As the Duluth case was before the district court, both the city and union were keeping a close eye on a Minnesota Supreme Court case that figured to have major ramifications on police discipline and collective bargaining in the state.

In a back-and-forth employment dispute, the high court last month upheld an arbitrator's decision to give a Richfield officer his job back after he was fired for failing to report a use-of-force incident.

Officer Nate Kinsey was seen slapping a 19-year-old Somali man in the back of the head, twice shoving him and using profanity after issuing a careless-driving citation. Bystander video circulated on social media, and Kinsey was fired by his department after an internal investigation.

But an arbitrator reinstated the officer, finding that Kinsey did not use "excessive or unreasonable force." The arbitrator said city policy on reporting force was not clear and that Kinsey's actions were not motivated by racial bias. While determining his use of profanity violated department policy, the arbitrator said it did not warrant disciplinary action.

A district judge agreed, but the Court of Appeals overturned the ruling, saying reinstatement interfered with public policy "in favor of police officers demonstrating self-regulation by being transparent and properly reporting their use of force."

The Supreme Court disagreed, once again reinstating the officer.

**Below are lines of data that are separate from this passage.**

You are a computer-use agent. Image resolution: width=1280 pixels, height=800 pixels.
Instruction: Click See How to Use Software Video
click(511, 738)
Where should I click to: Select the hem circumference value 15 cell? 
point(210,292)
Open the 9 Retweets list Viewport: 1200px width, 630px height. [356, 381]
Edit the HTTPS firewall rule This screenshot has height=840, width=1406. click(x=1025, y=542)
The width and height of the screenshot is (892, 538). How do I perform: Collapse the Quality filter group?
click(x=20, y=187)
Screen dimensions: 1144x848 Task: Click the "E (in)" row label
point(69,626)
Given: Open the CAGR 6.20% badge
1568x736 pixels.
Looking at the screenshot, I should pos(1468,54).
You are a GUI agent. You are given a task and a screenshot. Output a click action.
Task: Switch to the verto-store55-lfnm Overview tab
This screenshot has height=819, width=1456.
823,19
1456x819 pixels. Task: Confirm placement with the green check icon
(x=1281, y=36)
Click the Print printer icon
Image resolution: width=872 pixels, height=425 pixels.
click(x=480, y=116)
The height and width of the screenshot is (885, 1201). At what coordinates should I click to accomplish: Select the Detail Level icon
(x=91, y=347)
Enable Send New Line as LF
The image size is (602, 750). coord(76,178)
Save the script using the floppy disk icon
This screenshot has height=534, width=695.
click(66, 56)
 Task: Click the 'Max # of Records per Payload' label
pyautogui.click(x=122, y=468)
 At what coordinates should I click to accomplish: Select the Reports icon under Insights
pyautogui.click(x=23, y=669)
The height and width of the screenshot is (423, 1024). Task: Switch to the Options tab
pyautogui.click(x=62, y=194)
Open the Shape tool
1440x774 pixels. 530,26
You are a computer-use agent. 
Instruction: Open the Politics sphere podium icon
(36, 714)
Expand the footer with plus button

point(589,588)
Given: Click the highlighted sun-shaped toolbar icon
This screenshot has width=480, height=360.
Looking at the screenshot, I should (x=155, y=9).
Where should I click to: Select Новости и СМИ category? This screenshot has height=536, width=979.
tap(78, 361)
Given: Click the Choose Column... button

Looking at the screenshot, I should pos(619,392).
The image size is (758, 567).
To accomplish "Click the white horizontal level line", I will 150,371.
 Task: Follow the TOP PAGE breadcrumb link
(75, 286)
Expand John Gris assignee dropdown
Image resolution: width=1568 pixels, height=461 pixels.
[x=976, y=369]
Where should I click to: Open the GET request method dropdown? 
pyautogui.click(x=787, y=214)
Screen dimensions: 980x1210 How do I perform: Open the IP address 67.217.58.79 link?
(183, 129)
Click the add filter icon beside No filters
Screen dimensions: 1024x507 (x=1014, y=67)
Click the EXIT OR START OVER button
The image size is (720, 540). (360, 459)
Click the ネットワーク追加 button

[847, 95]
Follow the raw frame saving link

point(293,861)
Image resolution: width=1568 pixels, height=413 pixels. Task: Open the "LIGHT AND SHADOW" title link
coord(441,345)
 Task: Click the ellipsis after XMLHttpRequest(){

"No doubt many observers would find Kinsey's actions disturbing," Justice Anne McKeig wrote in a 12-page opinion. "But state statute requires arbitration, and the city's contract with the union gives the arbitrator the authority to decide what constitutes just cause for termination."

Ramifications for Duluth

The high court decision was not what Duluth was hoping to see, Johnson said, acknowledging it makes the city's path "more difficult."

But he said the facts of the two cases have some critical differences.

"We believe that the Huot case is a more compelling case than the Richfield case," Johnson said. "In our case we have a situation where the arbitrator did find that the officer violated the use-of-force policy. The arbitrator did find that he believes the officer will, in fact, violate again. We have some very compelling video showing the incident, and it turns your stomach."

Morris, however, said the Supreme Court ruling affirms the role of arbitration in employment disputes covered by collective-bargaining agreements. He said the union is prepared to continue its defense on appeal but called on the city to "be good stewards of taxpayer money" and end the litigation.

"At a certain point, nothing is going to change here," Morris said. "There are decisions they're going to have to make on whether they bring him back or what they're going to do. That's the part that's disappointing to me. It's clearly a no-win situation to continue to go forward with this."

Huot, who has an annual salary of $73,522, remains on unpaid leave as litigation continues. When Bognanno ordered him reinstated in June, he ruled the officer would not be entitled to collect back pay for the 13-month period that had elapsed since the incident.

Both Johnson and Morris acknowledged the possibility of some voluntary severance agreement, but both sides appeared braced to continue litigation in the foreseeable future.

The city has yet to officially file its appeal, pending formal entry of judgment from the district court. Once that occurs, it will likely be several months before a three-judge panel hears the case.